The man said all the cases he knew were isolating and following the rules, just not officially notifying their positive results.
Peak on its way
Bloomfield said the peak in case numbers was expected over the next week or two and hospitalisations were expected to peak two weeks after that.
New Zealand's hospitalisation rate – calculated by the number of people in hospital over the number of current cases – was 3.5 per 1000 active cases, Bloomfield said. However, the number and rate was expected to rise over the next couple of weeks as hospitalisations lagged a week to 10 days behind case numbers.
Baker said hospitalisations and intensive-care admissions were rising more slowly than case numbers.
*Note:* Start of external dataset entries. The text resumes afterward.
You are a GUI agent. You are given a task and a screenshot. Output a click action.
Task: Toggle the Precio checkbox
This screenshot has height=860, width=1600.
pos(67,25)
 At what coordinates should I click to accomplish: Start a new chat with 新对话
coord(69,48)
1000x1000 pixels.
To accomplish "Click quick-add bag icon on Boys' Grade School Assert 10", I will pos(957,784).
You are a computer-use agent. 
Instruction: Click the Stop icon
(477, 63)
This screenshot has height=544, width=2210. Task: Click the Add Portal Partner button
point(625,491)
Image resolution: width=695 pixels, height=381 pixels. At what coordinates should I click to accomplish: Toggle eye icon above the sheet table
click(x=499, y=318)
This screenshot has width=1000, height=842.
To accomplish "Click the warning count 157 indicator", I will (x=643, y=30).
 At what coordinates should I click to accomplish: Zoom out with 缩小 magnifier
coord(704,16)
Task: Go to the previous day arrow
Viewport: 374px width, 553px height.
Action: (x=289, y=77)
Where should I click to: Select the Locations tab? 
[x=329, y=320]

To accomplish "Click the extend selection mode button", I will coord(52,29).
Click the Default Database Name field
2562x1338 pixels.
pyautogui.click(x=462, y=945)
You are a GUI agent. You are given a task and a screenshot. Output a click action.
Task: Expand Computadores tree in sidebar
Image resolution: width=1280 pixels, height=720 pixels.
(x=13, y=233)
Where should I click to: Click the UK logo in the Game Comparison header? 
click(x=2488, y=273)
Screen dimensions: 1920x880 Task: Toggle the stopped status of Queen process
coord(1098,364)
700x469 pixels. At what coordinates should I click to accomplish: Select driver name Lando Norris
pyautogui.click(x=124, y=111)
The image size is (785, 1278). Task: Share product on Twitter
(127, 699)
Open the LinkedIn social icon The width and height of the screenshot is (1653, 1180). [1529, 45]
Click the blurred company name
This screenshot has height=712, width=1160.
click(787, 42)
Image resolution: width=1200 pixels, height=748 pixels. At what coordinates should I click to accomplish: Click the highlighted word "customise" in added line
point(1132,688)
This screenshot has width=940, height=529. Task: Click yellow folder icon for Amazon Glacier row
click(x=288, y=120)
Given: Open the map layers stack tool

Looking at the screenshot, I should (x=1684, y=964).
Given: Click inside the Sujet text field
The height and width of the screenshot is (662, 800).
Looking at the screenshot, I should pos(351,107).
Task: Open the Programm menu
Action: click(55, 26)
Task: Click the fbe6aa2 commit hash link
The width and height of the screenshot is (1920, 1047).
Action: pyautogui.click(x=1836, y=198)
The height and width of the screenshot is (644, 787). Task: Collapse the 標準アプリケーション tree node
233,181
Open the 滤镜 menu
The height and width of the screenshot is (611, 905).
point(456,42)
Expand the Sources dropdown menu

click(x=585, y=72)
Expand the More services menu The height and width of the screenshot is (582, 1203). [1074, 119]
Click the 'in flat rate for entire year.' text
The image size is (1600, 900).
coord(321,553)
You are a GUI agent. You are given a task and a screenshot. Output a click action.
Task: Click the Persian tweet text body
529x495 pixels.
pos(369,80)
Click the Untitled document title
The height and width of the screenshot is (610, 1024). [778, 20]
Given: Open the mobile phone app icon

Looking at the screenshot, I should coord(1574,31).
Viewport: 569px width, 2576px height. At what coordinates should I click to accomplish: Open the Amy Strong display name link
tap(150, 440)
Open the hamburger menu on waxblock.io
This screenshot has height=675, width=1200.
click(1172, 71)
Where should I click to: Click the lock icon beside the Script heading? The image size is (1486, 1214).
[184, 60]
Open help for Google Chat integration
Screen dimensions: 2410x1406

This was a key metric to observe, he explained, because it indicated a potential future burden on the health-care system and questions over whether there would be sufficient capacity to care for people.
A blog produced by Baker and University of Otago colleagues Dr Jennifer Summers and Professor Nick Wilson in early February applied the peak hospitalisation and intensive-care figures in Australia to New Zealand on a per capita basis.
Their analysis suggested peaks of 1107 people in New Zealand hospitals and 90 people in intensive care units.
Baker said at least 100 people a day, based on our current Covid-19 cases, would eventually be admitted to hospitals.
Yesterday's Covid-19 community cases were in Northland (520), Auckland (13,237), Waikato (1870), Bay of Plenty (1332), Lakes (537), Hawke's Bay (315), MidCentral (381), Whanganui (79), Taranaki (289), Tairāwhiti (134), Wairarapa (94), Capital and Coast (1487), Hutt Valley (642), Nelson Marlborough (271), Canterbury (1294), South Canterbury (53), Southern (615) and the West Coast (16).
The location of 17 of the cases was not yet known, the ministry said in its 1pm update.
Bloomfield said 54 per cent of yesterday's new patients were aged under 30 and 14 per cent were aged over 50, but the opposite pattern was being seen in hospitalisations.
He said of the 345 people in Auckland and Northland hospitals, where the best data was available, and excluding those in emergency departments, 21 per cent were aged under 30 while 60 per cent are over 50.
The average age of those in hospital yesterday was 53. Seven people were in intensive care yesterday.
Meanwhile, a major strike which would have seen 10,000 health workers walk off the job today over low pay and poor working conditions has also been postponed.
The first of two strikes was set to kick off at 6am today before the Employment Court halted the action by granting an interim injunction.
Health officials also reported yesterday that one person with Covid-19 had died in a Bay of Plenty rest home. The person died of an unrelated medical condition while receiving palliative care and had tested positive for Covid.
Separately, as Omicron spreads to dozens of aged-care homes in the country, a coalition made up of residents, workers and facility operators has written to Health Minister Andrew Little calling for urgent action over long-term nurse shortages that reached crisis point.
Forty per cent of a rest home's staff could be stood down at any one time – which could potentially be "catastrophic" on top of current shortages, the letter said.
Pay parity and a boost in training programmes were needed as the aged-care sector grappled with a shortage of 1000 registered nurses, or 20 per cent of the workforce.
Meanwhile, 100 people have now been charged in relation to the Parliament protest's violent end on Wednesday and a significant investigation is under way to track down those who committed unlawful acts, police assistant commissioner Richard Chambers told reporters yesterday afternoon.
Baker said the most "undesirable" aspect of the protest was the "gross misinformation" depicted on placards and signs that were then depicted in coverage and photos and subsequently shared with a wider audience.
"It's a super-spreading event for disinformation," he said.
Yesterday, 17,963 booster doses were administered throughout New Zealand and all of the country's district health boards have now had 90 per cent uptake of the first dose of the vaccination.